The subgroup of patients with FR-SDNS not treated with Cs-A (patients 11–14) appeared to have a slight overall reduction in the number of relapses while on MMF therapy. However, the difference between the number of relapses pre MMF and post initiation of MMF therapy in this subgroup did not reach statistical significance (pre MMF 4.25±0.63 versus post MMF 1.75±0.48, P=0.06). Nonetheless, there was 1 patient (no. 12) that we were able to wean off steroids and eventually off MMF as well.

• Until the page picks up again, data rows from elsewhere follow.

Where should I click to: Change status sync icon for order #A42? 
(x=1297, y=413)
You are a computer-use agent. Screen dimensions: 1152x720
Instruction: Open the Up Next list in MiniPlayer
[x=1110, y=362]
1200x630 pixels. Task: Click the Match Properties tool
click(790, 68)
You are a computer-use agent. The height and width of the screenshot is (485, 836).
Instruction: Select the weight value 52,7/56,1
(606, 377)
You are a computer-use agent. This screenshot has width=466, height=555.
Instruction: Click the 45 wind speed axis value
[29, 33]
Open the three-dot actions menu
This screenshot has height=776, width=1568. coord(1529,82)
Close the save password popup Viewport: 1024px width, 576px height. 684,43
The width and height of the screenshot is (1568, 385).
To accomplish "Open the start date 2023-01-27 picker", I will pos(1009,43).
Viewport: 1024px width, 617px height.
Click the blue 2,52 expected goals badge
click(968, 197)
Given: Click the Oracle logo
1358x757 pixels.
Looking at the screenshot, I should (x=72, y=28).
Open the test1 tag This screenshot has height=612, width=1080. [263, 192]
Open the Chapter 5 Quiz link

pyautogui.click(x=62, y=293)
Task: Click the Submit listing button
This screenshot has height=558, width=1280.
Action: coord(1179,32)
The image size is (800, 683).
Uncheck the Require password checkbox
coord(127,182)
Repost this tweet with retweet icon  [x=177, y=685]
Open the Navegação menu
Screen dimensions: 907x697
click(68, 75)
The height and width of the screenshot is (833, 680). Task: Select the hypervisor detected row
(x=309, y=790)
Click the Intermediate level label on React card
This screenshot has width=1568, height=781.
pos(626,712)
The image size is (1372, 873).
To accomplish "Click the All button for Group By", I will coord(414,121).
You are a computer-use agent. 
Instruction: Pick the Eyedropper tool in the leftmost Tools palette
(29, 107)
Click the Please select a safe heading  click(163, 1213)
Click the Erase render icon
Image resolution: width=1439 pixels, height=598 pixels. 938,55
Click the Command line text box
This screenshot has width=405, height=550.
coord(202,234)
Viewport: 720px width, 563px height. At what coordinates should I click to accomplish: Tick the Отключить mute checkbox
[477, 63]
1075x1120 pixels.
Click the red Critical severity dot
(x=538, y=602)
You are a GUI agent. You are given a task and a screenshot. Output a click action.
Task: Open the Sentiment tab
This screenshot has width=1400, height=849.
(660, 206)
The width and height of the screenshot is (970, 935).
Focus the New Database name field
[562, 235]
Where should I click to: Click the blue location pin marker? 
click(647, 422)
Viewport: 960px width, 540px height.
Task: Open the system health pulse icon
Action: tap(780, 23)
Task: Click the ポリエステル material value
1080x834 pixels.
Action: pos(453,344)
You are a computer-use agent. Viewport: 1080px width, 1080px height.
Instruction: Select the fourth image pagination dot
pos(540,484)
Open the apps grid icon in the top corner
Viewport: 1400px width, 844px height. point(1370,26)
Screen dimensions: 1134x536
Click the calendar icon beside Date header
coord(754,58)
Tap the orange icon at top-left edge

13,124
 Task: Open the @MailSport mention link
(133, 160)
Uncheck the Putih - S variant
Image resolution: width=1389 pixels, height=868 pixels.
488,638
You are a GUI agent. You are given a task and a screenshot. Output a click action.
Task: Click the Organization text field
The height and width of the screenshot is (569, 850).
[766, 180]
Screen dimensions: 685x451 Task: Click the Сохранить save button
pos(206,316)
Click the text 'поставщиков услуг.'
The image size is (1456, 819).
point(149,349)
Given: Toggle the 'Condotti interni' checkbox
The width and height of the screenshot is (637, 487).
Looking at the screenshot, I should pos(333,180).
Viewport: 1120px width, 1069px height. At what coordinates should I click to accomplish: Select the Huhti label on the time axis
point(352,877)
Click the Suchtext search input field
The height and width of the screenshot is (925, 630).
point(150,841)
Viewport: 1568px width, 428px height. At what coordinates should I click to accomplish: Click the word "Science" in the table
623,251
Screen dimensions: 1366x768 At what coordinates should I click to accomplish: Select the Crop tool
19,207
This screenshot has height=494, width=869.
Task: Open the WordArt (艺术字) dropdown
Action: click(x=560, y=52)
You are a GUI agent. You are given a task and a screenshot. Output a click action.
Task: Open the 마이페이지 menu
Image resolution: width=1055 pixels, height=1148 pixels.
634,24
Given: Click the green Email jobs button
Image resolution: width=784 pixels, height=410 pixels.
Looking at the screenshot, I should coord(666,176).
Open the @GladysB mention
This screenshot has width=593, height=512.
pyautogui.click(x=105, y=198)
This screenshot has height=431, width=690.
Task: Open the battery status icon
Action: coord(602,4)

Patients 6 and 11 had difficulties tolerating MMF, and experienced significant side effects while on MMF therapy. Patient 6 experienced considerable abdominal discomfort, diarrhea, malaise, and splenomegaly. MMF was therefore discontinued after only 3 months of therapy. This patient remains on Cs-A and steroids, and continues to relapse approximately once a year. Patient 11 had a relatively high rate of relapse even with MMF treatment (3 relapses in 12 months), was off MMF therapy for approximately 6 weeks because of gastrointestinal side effects, and relapsed during that time (this relapse was not included in the analysis). MMF therapy was then resumed, and the patent was able to continue on treatment for the subsequent 12 months. Overall, with close monitoring of WBC and titration of MMF dosages accordingly, no leukopenia (WBC <2×106/mm3) was noted in any of our patients.

Discussion

Management of persistent NS after treatment with oral cyclophosphamide presents a therapeutic quandary in FR-SDNS and Cs-A-dependent SRNS patients. Treatment options for such refractory disease include Cs-A and high-dose pulse steroids, both of which have significant side effects. Our center has offered MMF to these patients with FR-SDNS and Cs-A-dependent SRNS in an effort to reduce the number of relapses and limit the extent of steroid and Cs-A exposure.

In this retrospective study, there were fewer relapses during the 12 months following initiation of therapy with MMF, than in the 12 months preceding treatment with MMF. Overall, there is a trend toward fewer relapses after initiation of MMF that reaches statistical significance. Many of the relapses that had occurred during MMF treatment resulted when steroids or Cs-A were being weaned. However, when relapses occurred while on MMF therapy, patients appeared to respond to shorter courses of steroids and/or slight increases in Cs-A doses in order to achieve remission, than they had required prior to starting MMF (unpublished observations). Because this is a retrospective review, we were unable to calculate the precise differences in the average steroid dose per patient year. Six of our patients have been steroid and Cs-A free for several months and are currently being weaned from their MMF—2 patients have already been completely weaned off MMF, and have remained relapse free. Whether there will be any long-lasting benefit of MMF treatment remains to be determined.

Despite appropriate dosing and close monitoring of laboratory studies, some side effects associated with MMF were noted. The presence of gastrointestinal side effects, despite the use of prophylactic H2 blockers, required reduction of dosage and discontinuation of treatment for short periods in 2 of our patients. However, no significant leukopenia or infectious complications were observed in any of the patients included in this study.

In this small, single-center, uncontrolled experience, MMF therapy in patients with FR-SDNS and Cs-A-dependent SRNS appears to be effective in reducing steroid and Cs-A exposure, and may represent a potentially less toxic alternative to Cs-A. MMF therapy also appears to help maintain patients in remission and has demonstrated a significant decrease in the overall frequency and severity of relapses after initiation of therapy.

Our experience suggests that MMF may be a useful adjunctive agent in the treatment of difficult cases of NS. It is important to note that all of our patients were responsive to either steroids or Cs-A. Thus, our experience does not apply to treatment of patients with completely resistant NS. Controlled, prospective trials are needed to confirm these findings and better define the optimal duration of MMF therapy. In addition, further studies are warranted to determine the potential efficacy and side effects of long-term MMF therapy in this setting.